Rosa Mariniello con “Vitiligo”e Mariano Silletti con “Serra Maggiore” sono la prima e il secondo classificati alla tappa Jonica del Portfolio Italia, oramai uno dei premi fotografici più ambiti nel panorama autoriale italiano. Indetto dalla FIAF, (Federazione Italiana Associazioni Fotografiche), nasce come premio per gli amanti della fotografia, ma man mano è stato volano di crescita per tantissimi giovani fotografi ad inizio carriera che partecipando al premio hanno definitivamente scelto la professione fotografica conseguendo ottimi risultati lavorativi pubblicando ed esponendo in tutto il mondo e addirittura arrivando alla vittoria di importanti premi internazionali, come World Press Photo, Sony Awards e POY.
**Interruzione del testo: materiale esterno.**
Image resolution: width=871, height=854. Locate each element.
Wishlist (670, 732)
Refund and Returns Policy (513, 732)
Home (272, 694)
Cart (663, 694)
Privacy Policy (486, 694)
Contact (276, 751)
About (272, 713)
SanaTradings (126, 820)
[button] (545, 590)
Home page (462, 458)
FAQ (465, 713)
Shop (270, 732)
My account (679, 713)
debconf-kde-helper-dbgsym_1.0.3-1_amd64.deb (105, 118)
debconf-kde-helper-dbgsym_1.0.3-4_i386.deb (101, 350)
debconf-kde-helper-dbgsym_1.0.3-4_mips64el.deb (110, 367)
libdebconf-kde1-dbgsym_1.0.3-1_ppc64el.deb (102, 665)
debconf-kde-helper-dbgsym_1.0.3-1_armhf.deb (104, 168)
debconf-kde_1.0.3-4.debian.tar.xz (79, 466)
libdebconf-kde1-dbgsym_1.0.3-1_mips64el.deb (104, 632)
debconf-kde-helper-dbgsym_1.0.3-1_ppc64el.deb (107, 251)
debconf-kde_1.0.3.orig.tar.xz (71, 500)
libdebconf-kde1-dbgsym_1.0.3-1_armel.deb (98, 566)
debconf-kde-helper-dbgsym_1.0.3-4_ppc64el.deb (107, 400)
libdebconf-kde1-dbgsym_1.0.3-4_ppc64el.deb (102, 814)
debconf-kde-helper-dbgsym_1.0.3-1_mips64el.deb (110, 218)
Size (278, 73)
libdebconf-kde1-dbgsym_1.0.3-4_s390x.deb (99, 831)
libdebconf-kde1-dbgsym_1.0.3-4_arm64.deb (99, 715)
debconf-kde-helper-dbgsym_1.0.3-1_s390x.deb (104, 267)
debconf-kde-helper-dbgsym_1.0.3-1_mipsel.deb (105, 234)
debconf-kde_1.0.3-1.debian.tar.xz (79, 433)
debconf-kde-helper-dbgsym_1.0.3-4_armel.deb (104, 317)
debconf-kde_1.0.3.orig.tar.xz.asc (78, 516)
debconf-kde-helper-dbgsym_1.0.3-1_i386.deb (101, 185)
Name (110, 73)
Questa formula a tappe che tocca tutta la penisola e vede la fase finale ospitata a Bibbiena, presso il Centro Italiano della Fotografia d’Autore anche quest’anno ha avuto al Corigliano Festival della Fotografia, giunto alla sua XVII edizione, la cornice mediterranea fatta di mare, sole, spiagge ed un meraviglioso castello ducale, dove si sono susseguiti, oltre alle letture portfolio dei tanti lavori proposti, anche dibattiti, workshop, presentazioni, mostre e quest’anno, per la prima volta, un premio dedicato anche al miglior progetto editoriale non ancora dato alla stampa e per questo sponsorizzato e prodotto proprio dal Festival Fotografico Calabrese, il 1° Corigliano Calabro Book Award, presieduto da Francesco Cito, noto fotogiornalista internazionalee vinto da Francesco Faraci con il progetto editoriale “Atlante Umano Siciliano”. Come sempre numerose le mostre di vari autori italiani, quest’anno nelle sale del castello esponevano:
Olivo Barbieri, l’autore dell’anno al Festival, Maurizio Faraboni, Mario Laporta, Stefano Mirabella, Frank Gruber, Mario Greco, Lorenzo Zoppolato, Jacopo La Forgia e Michele Spatari, Chiara Leone e poi le collettive di GT Art Photo Agency, Cities e International Prix of Photography Rainbow.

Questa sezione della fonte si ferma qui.